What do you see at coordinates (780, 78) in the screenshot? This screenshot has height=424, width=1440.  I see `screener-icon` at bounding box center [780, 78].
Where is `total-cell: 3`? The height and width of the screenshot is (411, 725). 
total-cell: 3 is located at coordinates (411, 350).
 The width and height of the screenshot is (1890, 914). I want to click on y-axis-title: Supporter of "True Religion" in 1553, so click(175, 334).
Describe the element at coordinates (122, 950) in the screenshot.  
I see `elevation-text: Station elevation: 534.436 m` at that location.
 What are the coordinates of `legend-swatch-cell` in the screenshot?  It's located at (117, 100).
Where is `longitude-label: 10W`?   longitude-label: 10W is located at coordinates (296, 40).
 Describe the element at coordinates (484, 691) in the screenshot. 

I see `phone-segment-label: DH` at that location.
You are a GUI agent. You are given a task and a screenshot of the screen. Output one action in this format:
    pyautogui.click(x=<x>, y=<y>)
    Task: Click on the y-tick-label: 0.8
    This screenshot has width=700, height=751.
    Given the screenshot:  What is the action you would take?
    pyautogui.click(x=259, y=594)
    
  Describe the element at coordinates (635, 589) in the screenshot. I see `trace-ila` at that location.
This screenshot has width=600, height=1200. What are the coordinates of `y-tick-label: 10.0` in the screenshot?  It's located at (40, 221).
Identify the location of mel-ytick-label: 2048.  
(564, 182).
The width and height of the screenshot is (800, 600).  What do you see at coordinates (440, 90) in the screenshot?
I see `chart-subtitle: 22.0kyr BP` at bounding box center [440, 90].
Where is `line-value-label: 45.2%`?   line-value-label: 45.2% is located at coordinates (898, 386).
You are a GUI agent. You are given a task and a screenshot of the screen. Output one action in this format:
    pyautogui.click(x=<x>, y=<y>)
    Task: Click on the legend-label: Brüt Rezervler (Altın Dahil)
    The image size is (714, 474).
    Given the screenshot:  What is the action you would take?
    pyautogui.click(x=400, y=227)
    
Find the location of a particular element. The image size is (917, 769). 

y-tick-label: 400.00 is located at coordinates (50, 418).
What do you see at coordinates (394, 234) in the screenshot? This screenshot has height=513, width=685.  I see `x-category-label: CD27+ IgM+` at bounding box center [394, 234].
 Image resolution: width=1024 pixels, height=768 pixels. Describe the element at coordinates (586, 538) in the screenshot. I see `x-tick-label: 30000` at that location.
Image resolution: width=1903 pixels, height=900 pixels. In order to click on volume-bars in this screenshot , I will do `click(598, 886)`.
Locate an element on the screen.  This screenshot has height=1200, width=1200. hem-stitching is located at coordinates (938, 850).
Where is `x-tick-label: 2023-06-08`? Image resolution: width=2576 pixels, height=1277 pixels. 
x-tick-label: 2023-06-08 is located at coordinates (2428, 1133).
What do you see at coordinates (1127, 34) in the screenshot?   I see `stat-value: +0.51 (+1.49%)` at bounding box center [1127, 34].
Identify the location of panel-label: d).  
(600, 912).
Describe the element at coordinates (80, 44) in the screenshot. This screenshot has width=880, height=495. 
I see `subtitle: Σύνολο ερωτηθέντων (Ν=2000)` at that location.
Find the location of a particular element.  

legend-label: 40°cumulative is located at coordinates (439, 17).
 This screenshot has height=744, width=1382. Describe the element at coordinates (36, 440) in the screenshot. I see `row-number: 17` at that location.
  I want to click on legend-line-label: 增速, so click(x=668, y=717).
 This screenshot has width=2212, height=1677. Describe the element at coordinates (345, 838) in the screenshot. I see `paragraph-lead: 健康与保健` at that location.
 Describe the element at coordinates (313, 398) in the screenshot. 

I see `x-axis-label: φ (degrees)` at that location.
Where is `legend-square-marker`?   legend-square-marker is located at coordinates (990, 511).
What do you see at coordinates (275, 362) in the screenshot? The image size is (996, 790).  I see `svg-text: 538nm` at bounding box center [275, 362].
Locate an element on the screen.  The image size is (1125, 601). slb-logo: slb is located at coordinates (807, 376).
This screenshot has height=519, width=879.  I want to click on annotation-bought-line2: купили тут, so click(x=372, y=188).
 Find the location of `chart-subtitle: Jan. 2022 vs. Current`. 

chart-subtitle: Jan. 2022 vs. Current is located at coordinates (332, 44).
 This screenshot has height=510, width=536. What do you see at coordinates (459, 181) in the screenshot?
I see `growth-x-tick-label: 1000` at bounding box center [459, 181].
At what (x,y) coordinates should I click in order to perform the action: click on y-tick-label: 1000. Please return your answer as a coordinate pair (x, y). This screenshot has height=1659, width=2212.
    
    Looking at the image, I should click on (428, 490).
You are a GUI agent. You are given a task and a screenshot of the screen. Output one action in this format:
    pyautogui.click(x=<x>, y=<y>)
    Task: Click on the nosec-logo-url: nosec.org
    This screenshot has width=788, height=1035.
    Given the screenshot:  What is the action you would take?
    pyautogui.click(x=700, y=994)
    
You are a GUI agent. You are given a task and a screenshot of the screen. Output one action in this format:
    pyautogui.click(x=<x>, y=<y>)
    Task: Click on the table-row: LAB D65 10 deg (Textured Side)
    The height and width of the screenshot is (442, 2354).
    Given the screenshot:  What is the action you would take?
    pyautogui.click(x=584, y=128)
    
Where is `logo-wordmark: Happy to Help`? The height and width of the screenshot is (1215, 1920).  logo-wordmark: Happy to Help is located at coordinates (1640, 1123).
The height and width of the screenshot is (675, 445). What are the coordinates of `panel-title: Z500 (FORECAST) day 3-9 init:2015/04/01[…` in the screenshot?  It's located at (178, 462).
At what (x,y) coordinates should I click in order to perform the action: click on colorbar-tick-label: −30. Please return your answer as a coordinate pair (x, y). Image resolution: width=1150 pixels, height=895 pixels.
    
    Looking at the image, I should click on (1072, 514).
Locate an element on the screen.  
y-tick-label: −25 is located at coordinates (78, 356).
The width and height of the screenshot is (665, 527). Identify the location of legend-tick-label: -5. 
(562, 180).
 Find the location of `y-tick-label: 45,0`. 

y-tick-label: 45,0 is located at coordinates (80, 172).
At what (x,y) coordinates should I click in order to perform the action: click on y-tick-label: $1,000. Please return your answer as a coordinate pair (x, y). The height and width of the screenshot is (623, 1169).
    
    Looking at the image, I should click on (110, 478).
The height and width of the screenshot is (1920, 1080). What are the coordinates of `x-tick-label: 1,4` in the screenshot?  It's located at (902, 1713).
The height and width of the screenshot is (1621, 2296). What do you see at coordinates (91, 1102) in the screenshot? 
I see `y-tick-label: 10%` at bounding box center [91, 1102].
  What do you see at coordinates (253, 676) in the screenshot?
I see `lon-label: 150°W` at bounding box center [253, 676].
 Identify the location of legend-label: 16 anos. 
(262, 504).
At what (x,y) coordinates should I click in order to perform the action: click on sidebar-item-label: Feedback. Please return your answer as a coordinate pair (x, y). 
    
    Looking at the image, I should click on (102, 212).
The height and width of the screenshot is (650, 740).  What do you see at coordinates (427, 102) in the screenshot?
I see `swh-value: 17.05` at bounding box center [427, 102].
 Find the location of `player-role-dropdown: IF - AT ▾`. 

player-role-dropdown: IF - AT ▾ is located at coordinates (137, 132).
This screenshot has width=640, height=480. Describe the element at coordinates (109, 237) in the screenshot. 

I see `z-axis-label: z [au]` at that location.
------
→ **Written task**
Reproduce the lines from the one containing "The width and height of the screenshot is (665, 527)." through the one containing "y-tick-label: 45,0 is", with "Identify" replaced by "Find" and nothing else changed.

→ **Finished exercise**
The width and height of the screenshot is (665, 527). Find the location of legend-tick-label: -5. 
(562, 180).
 Find the location of `y-tick-label: 45,0`. 

y-tick-label: 45,0 is located at coordinates (80, 172).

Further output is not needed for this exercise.